> Extract provided
☆ ☆ ☆

Groups formed around Egbesu include the Egebesu Boys or the Egbesu Boys of Africa, Red Egbesu Water Lions, Reformed Egbesu Boys of the Niger Delta, and the Egbesu Mightier Fraternity. These groups have both worked with and been in conflict with other groups, with the Egbesu Mightier Fraternity being involved in the 2016 Niger Delta conflict, but have signed a ceasefire as of late August 2016.

=== Egbesu Boys ===
As a response to the Niger Delta conflict, the Egbesu Boys emerged during the early 1990s. The group took up arms to fight against authorities in the Conflict in the Niger Delta in response to environmental and other problems caused by the petroleum industry in Nigeria, including the lack of investment of oil revenue in the local economy.
Many young men have joined the cult, undergoing secret initiations by priests who impart the spiritual powers of Egbesu. The initiation involves the subject being etched with cicatrices on some hidden part of the body, and some members also wear amulets.
The followers often believe the talisman and the cult initiations make them bulletproof.
Reports of their activities include kidnapping of oil workers, sabotage of oil installations, and attacks on Nigerian authorities. However, it is difficult to attribute specific activities to the group due to the presence of multiple other militant groups in the area. The group is active across six southeastern states in the Niger Delta, with their traditional headquarters located in Amabulou, Bayelsa State.

☆ ☆ ☆

> Short task A
Put the part of the records that opens with the line containing "This screenshot has height=1076, width=497." and runs to the end of the records into a JSON list of strings, one string per line, leaving out blank lines.

Stored entries
☆ ☆ ☆

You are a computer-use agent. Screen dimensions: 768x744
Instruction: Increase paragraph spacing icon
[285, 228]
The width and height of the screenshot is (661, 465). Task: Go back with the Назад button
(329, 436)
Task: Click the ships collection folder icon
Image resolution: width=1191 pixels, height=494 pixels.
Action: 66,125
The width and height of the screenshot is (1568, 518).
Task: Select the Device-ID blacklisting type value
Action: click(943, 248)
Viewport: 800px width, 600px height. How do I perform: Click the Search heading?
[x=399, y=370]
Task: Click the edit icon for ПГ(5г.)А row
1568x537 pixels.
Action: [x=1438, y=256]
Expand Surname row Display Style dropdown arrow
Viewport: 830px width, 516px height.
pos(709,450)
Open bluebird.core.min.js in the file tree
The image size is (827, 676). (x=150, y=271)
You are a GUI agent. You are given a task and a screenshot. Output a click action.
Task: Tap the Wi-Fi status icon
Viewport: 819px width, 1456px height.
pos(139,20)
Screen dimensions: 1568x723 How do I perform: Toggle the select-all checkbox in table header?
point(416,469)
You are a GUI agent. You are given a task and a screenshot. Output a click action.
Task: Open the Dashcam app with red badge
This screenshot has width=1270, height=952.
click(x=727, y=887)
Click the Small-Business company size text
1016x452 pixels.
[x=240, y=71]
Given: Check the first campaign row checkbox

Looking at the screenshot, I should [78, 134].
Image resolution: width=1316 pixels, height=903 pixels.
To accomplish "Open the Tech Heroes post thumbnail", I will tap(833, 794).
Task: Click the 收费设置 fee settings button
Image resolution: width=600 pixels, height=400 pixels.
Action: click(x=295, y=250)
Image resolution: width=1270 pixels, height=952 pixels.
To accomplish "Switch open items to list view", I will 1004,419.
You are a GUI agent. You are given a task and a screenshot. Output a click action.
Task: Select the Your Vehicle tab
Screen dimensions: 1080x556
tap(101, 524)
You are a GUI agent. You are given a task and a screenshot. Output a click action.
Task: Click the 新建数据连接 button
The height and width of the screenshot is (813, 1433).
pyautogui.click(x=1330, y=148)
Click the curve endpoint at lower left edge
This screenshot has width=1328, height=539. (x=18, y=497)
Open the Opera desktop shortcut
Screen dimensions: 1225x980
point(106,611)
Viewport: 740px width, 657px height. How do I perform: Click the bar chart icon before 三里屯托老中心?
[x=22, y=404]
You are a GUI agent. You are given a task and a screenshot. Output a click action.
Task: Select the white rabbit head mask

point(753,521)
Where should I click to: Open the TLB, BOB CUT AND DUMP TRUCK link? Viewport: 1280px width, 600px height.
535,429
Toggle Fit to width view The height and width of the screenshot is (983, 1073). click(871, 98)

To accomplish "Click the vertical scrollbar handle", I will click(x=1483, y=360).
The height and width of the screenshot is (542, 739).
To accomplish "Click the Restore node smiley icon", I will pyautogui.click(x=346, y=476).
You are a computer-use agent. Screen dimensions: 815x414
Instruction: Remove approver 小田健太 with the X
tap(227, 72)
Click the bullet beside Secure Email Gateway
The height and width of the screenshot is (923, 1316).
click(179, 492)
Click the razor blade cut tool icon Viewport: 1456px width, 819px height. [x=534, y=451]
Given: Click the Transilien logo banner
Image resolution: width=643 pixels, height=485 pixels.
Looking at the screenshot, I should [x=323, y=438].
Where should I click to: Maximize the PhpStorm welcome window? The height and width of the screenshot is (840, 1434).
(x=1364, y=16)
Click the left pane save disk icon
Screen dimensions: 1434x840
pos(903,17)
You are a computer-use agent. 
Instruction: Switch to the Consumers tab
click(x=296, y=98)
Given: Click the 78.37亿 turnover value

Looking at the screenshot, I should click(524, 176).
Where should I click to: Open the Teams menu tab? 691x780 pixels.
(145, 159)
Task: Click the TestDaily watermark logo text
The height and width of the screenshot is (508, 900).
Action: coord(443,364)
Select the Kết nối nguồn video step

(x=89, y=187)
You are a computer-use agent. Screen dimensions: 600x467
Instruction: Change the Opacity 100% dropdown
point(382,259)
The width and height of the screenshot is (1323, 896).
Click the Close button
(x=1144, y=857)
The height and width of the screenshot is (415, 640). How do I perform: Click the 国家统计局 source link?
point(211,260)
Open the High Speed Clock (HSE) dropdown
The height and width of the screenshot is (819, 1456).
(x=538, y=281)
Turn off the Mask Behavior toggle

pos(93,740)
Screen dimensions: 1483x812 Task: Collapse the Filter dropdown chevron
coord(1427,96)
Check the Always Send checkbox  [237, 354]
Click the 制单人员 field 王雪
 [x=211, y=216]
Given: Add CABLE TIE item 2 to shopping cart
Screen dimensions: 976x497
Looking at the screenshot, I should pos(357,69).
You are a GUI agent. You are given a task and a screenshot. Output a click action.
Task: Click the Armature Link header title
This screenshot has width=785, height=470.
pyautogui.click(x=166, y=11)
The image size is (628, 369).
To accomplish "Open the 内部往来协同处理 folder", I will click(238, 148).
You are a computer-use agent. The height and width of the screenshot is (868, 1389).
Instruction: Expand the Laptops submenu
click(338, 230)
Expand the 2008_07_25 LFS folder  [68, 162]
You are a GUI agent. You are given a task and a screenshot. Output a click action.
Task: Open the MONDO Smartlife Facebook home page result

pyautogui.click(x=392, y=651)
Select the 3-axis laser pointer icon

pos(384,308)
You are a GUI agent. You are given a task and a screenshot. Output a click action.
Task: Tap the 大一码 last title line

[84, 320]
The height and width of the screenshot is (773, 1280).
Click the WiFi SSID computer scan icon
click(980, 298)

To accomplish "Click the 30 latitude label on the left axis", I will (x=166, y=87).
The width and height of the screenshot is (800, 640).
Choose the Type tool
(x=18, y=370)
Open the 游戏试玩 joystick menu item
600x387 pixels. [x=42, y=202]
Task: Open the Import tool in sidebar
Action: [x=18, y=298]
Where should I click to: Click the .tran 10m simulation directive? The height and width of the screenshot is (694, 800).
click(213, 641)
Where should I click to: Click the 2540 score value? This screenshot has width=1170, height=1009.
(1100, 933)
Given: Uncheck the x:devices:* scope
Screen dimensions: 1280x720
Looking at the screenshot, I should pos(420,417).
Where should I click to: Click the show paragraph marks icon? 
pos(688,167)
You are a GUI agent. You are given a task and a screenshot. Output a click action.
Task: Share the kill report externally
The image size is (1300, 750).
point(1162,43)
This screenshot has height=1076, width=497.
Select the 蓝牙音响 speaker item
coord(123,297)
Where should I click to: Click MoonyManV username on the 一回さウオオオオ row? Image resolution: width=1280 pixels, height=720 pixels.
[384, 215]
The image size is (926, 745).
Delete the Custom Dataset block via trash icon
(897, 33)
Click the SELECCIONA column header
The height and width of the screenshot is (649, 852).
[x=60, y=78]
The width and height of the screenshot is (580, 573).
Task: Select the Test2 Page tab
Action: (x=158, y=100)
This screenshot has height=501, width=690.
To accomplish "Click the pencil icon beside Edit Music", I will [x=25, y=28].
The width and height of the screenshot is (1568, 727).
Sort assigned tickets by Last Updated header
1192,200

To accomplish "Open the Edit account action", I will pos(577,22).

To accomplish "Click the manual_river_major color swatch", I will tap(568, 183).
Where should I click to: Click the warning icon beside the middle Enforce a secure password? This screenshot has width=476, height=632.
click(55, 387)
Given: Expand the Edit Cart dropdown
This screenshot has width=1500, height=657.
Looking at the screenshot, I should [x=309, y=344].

☆ ☆ ☆

> Short task B
According to the text on the Egbesu groups, where is the traditional headquarters of the Egbesu Boys?

> Complete answer A
[
  "This screenshot has height=1076, width=497.",
  "Select the 蓝牙音响 speaker item",
  "coord(123,297)",
  "Where should I click to: Click MoonyManV username on the 一回さウオオオオ row? Image resolution: width=1280 pixels, height=720 pixels.",
  "[384, 215]",
  "The image size is (926, 745).",
  "Delete the Custom Dataset block via trash icon",
  "(897, 33)",
  "Click the SELECCIONA column header",
  "The height and width of the screenshot is (649, 852).",
  "[x=60, y=78]",
  "The width and height of the screenshot is (580, 573).",
  "Task: Select the Test2 Page tab",
  "Action: (x=158, y=100)",
  "This screenshot has height=501, width=690.",
  "To accomplish \"Click the pencil icon beside Edit Music\", I will [x=25, y=28].",
  "The width and height of the screenshot is (1568, 727).",
  "Sort assigned tickets by Last Updated header",
  "1192,200",
  "To accomplish \"Open the Edit account action\", I will pos(577,22).",
  "To accomplish \"Click the manual_river_major color swatch\", I will tap(568, 183).",
  "Where should I click to: Click the warning icon beside the middle Enforce a secure password? This screenshot has width=476, height=632.",
  "click(55, 387)",
  "Given: Expand the Edit Cart dropdown",
  "This screenshot has width=1500, height=657.",
  "Looking at the screenshot, I should [x=309, y=344]."
]

> Complete answer B
Amabulou, Bayelsa State.